This image shows that the value found by a "noisy" simulator is not very close to the theoretical value, but the approximation is better when mitigated by using M3. — Noisy and mitigated (M3) values versus theoretical values

T-REx is triggered in Estimator when the resilience level is set to 1.

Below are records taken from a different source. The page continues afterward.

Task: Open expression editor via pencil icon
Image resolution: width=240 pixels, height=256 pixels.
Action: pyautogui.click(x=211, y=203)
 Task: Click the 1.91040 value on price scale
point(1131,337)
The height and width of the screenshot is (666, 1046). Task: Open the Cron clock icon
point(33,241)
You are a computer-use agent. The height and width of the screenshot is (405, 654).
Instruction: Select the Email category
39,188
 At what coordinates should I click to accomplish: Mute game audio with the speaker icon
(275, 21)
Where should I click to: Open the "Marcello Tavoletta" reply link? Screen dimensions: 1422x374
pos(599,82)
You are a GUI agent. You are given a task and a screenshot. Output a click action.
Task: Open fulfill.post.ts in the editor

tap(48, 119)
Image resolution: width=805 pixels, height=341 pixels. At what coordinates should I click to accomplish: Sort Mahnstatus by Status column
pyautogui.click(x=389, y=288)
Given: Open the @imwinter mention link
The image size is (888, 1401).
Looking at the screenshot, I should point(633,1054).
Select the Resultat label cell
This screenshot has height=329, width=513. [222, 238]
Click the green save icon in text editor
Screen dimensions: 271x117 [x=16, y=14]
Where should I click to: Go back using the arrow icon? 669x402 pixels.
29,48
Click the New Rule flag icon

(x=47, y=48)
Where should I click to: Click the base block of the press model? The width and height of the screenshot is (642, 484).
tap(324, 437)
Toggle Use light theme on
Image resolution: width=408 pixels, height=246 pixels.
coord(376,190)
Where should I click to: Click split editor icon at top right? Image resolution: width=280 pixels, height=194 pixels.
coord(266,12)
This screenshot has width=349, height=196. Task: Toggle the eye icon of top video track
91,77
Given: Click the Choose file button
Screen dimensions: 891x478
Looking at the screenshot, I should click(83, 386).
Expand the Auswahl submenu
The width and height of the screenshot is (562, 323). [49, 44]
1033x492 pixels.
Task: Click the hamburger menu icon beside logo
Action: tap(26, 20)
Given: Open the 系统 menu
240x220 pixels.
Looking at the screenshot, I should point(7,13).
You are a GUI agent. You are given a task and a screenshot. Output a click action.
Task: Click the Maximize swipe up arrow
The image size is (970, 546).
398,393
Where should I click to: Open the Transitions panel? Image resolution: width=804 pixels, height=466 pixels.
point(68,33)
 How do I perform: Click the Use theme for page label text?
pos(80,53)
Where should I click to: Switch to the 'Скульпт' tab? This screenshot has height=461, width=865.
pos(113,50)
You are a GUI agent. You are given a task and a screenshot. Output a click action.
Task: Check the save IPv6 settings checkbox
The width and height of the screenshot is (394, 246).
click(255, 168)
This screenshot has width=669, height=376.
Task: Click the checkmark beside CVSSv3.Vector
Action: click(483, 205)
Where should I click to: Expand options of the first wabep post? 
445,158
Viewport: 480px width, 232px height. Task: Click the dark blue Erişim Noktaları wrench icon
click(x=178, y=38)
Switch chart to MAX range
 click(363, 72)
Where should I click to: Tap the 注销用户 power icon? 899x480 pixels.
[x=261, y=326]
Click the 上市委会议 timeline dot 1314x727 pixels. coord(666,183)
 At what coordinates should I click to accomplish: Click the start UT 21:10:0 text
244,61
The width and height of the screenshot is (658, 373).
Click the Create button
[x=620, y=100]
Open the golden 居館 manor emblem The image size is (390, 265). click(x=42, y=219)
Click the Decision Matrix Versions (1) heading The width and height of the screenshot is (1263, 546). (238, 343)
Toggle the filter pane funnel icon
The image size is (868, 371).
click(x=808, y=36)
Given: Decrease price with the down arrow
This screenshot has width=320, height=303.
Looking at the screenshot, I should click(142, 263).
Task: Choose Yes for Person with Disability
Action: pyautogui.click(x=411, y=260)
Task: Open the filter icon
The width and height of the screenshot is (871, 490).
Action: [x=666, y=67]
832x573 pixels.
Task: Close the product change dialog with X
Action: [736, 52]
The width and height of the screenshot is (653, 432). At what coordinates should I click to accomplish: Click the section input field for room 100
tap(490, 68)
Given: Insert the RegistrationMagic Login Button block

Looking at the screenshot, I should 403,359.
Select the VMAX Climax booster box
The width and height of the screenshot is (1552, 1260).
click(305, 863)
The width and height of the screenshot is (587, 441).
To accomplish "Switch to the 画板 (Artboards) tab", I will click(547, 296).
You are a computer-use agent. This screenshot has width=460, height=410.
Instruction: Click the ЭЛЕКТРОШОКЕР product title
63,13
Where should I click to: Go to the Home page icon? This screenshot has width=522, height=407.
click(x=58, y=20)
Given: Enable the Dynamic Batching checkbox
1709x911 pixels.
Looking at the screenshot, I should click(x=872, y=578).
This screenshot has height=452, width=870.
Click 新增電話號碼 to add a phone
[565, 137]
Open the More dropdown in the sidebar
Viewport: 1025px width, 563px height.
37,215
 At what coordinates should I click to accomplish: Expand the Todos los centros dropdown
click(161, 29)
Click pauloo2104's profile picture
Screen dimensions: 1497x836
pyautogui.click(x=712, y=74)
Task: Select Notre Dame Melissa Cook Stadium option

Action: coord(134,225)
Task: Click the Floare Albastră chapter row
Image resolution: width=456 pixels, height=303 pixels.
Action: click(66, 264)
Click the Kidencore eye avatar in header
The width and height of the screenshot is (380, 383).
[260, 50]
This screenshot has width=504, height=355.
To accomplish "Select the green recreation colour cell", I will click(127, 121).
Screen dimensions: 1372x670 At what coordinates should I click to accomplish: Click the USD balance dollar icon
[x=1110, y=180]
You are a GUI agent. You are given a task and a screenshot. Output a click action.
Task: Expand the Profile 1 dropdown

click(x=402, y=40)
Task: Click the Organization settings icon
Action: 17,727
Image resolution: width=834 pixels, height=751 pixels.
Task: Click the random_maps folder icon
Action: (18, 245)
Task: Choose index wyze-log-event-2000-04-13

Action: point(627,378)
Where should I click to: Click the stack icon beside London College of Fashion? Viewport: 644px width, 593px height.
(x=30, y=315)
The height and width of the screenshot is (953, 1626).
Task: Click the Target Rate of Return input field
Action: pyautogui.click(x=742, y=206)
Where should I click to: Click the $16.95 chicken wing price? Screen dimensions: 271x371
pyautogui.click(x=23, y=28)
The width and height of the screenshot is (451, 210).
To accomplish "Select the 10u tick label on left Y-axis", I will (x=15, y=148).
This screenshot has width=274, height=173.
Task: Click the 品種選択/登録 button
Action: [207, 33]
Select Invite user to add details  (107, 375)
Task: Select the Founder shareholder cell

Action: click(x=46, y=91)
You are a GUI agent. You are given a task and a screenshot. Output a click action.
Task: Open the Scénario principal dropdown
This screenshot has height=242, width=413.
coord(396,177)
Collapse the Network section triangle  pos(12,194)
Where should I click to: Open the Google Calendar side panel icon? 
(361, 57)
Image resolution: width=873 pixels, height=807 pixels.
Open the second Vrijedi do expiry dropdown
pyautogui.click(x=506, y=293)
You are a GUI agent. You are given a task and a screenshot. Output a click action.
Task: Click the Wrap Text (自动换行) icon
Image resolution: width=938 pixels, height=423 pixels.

with Session(service=service, backend=backend):
    # include the noise model without T-REx
    estimator = Estimator(options=options)
    job = estimator.run(
        circuits=[qc_no_meas]*len(phases),
        parameter_values=individual_phases,
        observables=[ZZ]*len(phases)
    )
    result = job.result()
    exp_values = result.values
 
    # include the noise model with T-REx
    estimator = Estimator(options=options_with_em)
    job = estimator.run(
        circuits=[qc_no_meas]*len(phases),
        parameter_values=individual_phases,
        observables=[ZZ]*len(phases))
    result = job.result()
    exp_values_with_em = result.values

plt.plot(phases, exp_values, 'o', label='Noisy')
plt.plot(phases, exp_values_with_em, 'o', label='Mitigated')
plt.plot(phases, 2*np.sin(phases/2)**2-1, label='Theory')
plt.xlabel('Phase')
plt.ylabel('Expectation')
plt.legend()

<matplotlib.legend.Legend at 0x7f7f7006ca00>

Resilience levels are currently in beta so sampling overhead and solution quality will vary from circuit to circuit. New features, advanced options, and management tools will be released on a rolling basis. You can also test out higher levels of resilience and explore the additional options they offer. For more information about activating features like Digital-ZNE and PEC, in addition to M3 and T-REx as shown in the previous examples, see the Error suppression and error mitigation with Qiskit Runtime(opens in a new tab) tutorial.

import qiskit_ibm_runtime
qiskit_ibm_runtime.version.get_version_info()

'0.8.0'

from qiskit.tools.jupyter import *
%qiskit_version_table

Next steps

Recommendations

Learn about Qiskit Runtime error mitigation in Exact and noisy simulation with Qiskit Aer primitives.
Explore error mitigation options in the Cost Functions(opens in a new tab) course.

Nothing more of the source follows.